§ Task prompt:
Transcribe exactly the lines that fall between the one holding "Expand the Tracking" and the one holding "Given: Open the boardmix白板 file name dropdown", inclusive, from the entries below.

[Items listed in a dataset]
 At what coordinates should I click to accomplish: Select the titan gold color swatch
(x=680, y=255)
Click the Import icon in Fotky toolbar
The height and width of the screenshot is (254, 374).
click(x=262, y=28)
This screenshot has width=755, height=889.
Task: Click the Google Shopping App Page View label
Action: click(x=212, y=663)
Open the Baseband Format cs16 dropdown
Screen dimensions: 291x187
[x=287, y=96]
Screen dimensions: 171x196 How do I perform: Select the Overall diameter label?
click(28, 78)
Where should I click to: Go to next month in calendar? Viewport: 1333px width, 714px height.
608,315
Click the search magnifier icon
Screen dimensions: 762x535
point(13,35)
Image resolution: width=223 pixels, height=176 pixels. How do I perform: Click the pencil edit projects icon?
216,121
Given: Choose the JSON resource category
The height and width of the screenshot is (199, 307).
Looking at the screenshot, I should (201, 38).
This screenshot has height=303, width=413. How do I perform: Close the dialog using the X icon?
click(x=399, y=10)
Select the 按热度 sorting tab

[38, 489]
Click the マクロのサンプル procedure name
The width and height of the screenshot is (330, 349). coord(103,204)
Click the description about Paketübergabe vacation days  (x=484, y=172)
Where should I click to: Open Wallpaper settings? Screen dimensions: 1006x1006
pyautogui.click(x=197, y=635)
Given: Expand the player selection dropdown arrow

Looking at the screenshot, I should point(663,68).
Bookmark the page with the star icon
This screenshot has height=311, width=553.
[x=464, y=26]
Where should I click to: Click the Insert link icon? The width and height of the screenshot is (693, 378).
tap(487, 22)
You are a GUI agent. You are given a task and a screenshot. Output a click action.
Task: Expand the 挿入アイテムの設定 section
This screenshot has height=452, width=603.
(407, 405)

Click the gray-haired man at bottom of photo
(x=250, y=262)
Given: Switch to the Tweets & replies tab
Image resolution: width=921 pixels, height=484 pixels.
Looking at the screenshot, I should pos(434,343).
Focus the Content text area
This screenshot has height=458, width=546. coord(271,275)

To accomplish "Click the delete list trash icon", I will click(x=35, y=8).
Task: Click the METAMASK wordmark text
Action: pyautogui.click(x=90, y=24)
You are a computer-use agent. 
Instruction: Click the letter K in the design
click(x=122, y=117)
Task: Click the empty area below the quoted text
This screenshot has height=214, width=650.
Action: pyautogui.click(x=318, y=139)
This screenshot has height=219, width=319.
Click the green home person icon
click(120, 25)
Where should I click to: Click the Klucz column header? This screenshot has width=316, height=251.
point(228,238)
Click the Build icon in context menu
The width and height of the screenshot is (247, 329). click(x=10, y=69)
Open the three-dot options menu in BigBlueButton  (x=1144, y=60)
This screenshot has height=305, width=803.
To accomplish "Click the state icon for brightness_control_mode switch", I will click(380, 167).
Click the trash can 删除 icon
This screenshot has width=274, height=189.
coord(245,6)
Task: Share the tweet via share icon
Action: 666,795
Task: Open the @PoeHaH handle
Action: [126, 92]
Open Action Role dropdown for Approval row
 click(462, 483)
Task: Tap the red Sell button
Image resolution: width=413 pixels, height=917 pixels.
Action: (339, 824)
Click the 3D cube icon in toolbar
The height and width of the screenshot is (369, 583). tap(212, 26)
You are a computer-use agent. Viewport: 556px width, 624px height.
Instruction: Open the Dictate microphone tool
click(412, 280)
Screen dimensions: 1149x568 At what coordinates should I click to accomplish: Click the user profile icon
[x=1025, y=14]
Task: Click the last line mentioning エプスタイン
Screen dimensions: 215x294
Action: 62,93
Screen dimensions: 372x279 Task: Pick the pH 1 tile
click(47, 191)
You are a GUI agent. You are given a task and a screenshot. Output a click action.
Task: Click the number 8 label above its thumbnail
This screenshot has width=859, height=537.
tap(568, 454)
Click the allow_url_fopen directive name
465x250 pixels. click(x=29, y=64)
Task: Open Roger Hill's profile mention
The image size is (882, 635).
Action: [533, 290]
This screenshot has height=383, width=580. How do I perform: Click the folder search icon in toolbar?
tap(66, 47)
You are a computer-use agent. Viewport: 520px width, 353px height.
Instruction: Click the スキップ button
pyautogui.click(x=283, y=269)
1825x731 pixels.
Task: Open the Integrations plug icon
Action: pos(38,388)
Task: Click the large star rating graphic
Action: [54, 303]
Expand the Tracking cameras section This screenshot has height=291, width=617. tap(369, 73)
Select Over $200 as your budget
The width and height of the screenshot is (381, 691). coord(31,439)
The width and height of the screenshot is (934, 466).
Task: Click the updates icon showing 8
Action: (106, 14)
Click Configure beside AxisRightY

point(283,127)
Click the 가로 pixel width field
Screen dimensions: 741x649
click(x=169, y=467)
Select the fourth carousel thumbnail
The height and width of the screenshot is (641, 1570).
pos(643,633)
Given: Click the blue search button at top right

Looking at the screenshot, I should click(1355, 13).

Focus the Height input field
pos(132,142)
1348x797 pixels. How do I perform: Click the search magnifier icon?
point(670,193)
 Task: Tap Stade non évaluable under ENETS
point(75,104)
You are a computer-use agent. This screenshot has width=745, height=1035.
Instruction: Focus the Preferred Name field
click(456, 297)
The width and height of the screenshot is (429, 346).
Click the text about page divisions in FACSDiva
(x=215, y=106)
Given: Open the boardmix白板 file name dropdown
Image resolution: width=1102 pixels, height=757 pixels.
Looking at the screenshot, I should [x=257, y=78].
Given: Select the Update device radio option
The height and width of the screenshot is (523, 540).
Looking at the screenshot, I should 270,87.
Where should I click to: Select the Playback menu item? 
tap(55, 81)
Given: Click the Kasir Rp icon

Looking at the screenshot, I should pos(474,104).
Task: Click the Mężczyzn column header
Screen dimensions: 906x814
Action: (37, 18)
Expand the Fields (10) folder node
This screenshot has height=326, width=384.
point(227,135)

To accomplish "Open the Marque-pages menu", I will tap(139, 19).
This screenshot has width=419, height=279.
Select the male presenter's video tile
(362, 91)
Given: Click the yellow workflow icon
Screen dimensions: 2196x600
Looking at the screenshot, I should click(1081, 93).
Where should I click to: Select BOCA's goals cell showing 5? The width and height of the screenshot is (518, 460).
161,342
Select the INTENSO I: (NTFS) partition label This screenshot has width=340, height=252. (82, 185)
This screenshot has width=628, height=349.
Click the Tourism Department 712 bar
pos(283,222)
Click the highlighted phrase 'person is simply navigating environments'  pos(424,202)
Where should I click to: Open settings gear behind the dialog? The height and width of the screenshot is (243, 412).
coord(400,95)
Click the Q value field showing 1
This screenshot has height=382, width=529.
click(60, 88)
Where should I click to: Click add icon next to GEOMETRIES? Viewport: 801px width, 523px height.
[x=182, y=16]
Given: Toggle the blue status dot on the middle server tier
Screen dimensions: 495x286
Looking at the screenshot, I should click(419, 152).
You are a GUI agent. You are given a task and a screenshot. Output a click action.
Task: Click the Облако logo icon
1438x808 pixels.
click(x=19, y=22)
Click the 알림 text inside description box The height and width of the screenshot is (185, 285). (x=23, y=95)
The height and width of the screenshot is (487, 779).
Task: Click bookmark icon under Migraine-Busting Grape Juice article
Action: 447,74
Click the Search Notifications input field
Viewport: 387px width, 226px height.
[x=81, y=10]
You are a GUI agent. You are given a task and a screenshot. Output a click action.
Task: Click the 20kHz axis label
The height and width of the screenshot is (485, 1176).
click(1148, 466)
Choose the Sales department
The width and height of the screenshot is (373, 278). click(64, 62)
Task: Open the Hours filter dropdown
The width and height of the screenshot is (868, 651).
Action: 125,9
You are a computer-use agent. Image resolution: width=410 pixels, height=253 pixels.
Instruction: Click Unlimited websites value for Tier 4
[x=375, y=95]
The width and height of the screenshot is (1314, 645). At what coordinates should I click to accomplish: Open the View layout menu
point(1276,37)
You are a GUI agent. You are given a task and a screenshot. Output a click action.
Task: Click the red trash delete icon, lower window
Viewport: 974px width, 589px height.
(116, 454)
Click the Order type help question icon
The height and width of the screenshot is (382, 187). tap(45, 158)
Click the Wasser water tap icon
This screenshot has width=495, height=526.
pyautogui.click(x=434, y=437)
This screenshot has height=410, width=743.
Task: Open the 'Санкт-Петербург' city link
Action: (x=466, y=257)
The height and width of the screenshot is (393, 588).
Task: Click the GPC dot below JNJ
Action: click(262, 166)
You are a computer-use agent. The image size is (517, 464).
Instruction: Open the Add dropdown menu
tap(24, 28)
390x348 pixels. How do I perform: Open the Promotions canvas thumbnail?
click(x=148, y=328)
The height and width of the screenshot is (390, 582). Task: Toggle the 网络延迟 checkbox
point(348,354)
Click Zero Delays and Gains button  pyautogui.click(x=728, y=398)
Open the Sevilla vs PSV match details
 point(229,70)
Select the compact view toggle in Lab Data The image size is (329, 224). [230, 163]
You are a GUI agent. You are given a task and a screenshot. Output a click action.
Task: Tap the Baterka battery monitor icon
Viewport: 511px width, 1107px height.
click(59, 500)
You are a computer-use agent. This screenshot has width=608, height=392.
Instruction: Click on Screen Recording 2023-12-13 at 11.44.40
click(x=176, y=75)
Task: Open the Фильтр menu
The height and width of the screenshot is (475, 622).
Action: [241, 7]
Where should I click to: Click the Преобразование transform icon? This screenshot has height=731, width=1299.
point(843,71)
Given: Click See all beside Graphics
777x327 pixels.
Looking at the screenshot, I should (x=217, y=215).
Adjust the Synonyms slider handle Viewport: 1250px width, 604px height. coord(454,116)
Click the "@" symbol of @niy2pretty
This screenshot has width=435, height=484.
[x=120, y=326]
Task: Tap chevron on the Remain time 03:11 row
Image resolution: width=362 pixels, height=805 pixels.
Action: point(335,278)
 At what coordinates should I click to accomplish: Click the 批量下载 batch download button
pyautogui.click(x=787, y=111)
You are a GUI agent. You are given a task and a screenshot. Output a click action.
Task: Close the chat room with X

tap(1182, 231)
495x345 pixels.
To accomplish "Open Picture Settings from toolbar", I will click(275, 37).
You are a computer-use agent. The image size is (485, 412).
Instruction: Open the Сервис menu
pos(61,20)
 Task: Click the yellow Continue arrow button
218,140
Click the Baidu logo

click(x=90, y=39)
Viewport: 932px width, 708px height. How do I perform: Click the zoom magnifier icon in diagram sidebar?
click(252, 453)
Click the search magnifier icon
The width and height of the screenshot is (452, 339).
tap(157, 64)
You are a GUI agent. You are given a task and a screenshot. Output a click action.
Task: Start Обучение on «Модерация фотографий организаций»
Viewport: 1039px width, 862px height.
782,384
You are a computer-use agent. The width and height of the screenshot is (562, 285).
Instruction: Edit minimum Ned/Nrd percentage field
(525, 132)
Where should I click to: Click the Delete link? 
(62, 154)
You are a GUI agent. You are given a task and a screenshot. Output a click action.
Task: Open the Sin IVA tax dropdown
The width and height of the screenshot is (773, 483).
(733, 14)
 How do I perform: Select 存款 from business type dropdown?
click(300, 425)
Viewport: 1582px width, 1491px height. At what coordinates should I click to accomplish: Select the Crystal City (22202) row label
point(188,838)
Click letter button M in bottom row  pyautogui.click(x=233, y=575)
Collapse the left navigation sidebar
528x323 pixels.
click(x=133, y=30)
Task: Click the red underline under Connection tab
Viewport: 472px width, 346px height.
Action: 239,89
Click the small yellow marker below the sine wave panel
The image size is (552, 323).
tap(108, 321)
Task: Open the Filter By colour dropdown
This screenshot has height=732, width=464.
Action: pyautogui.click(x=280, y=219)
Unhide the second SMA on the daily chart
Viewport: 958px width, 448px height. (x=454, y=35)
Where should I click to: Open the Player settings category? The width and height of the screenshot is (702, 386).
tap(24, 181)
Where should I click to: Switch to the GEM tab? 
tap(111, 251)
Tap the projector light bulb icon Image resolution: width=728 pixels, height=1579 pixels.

§ Result of the exercise:
Expand the Tracking cameras section This screenshot has height=291, width=617. tap(369, 73)
Select Over $200 as your budget
The width and height of the screenshot is (381, 691). coord(31,439)
The width and height of the screenshot is (934, 466).
Task: Click the updates icon showing 8
Action: (106, 14)
Click Configure beside AxisRightY

point(283,127)
Click the 가로 pixel width field
Screen dimensions: 741x649
click(x=169, y=467)
Select the fourth carousel thumbnail
The height and width of the screenshot is (641, 1570).
pos(643,633)
Given: Click the blue search button at top right

Looking at the screenshot, I should click(1355, 13).

Focus the Height input field
pos(132,142)
1348x797 pixels. How do I perform: Click the search magnifier icon?
point(670,193)
 Task: Tap Stade non évaluable under ENETS
point(75,104)
You are a computer-use agent. This screenshot has width=745, height=1035.
Instruction: Focus the Preferred Name field
click(456, 297)
The width and height of the screenshot is (429, 346).
Click the text about page divisions in FACSDiva
(x=215, y=106)
Given: Open the boardmix白板 file name dropdown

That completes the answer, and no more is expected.